Question

For the following problems, find the prime factorization of each whole number. Use exponents on repeated factors. 480

Answer

**step1 Divide by the smallest prime factor**

Start by dividing the given whole number, 480, by the smallest prime number, which is 2. Continue dividing the result by 2 until it is no longer divisible by 2.

480 \div 2 = 240

240 \div 2 = 120

120 \div 2 = 60

60 \div 2 = 30

30 \div 2 = 15

**step2 Continue dividing by the next prime factors**

After dividing by 2 as many times as possible, move to the next smallest prime number, which is 3. Divide the current result (15) by 3.

15 \div 3 = 5

**step3 Divide by the final prime factor**

The current result is 5, which is a prime number. Divide 5 by itself.

5 \div 5 = 1

**step4 Write the prime factorization using exponents**

Collect all the prime factors obtained from the divisions and write them as a product. For repeated factors, use exponents. The prime factors are five 2s, one 3, and one 5.

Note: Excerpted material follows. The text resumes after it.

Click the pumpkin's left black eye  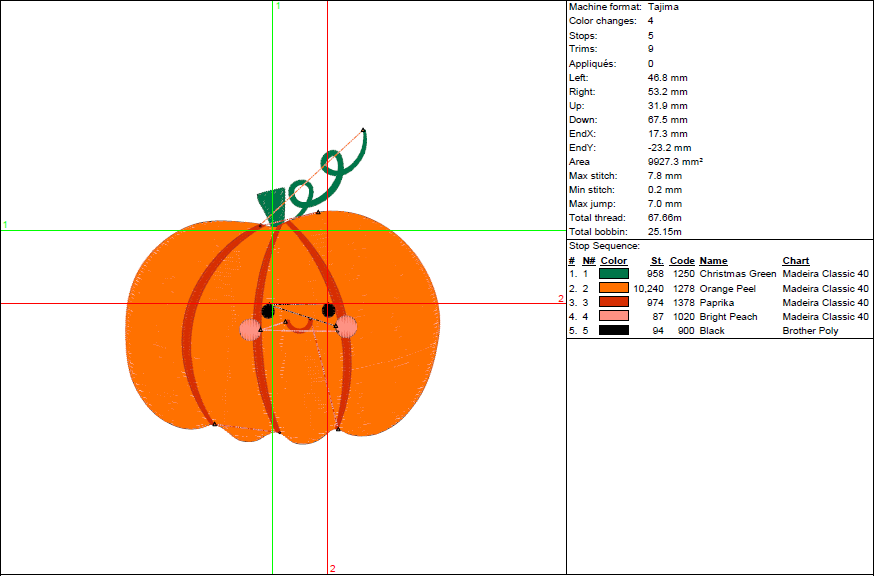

$$2 \times 2 \times 2 \times 2 \times 2 \times 3 \times 5 = 2^5 \times 3 \times 5$$

Alternative answer

Answer: 2^5 * 3 * 5 Explain
This is a question about prime factorization . The solving step is:

First, I like to break down the number into its smallest prime pieces, kind of like building blocks!
I start with 480 and try to divide it by the smallest prime number, which is 2.
480 divided by 2 is 240. (So I have one '2')
240 divided by 2 is 120. (Another '2')
120 divided by 2 is 60. (Another '2')
60 divided by 2 is 30. (Another '2')
30 divided by 2 is 15. (And another '2'!)
Now, 15 can't be divided evenly by 2. So, I move to the next prime number, which is 3.
15 divided by 3 is 5. (So I have one '3')
Finally, 5 is a prime number itself, so I divide 5 by 5.
5 divided by 5 is 1. (And one '5')
So, all the prime factors I found are 2, 2, 2, 2, 2, 3, and 5.
To write this neatly using exponents, I count how many times each prime number shows up.
I have five 2's, one 3, and one 5.
So, the prime factorization of 480 is 2 to the power of 5, times 3, times 5.

Alternative answer

Answer: 2^5 * 3 * 5 Explain
This is a question about prime factorization . The solving step is:

To find the prime factorization of 480, I like to use a factor tree (or just keep dividing by prime numbers!).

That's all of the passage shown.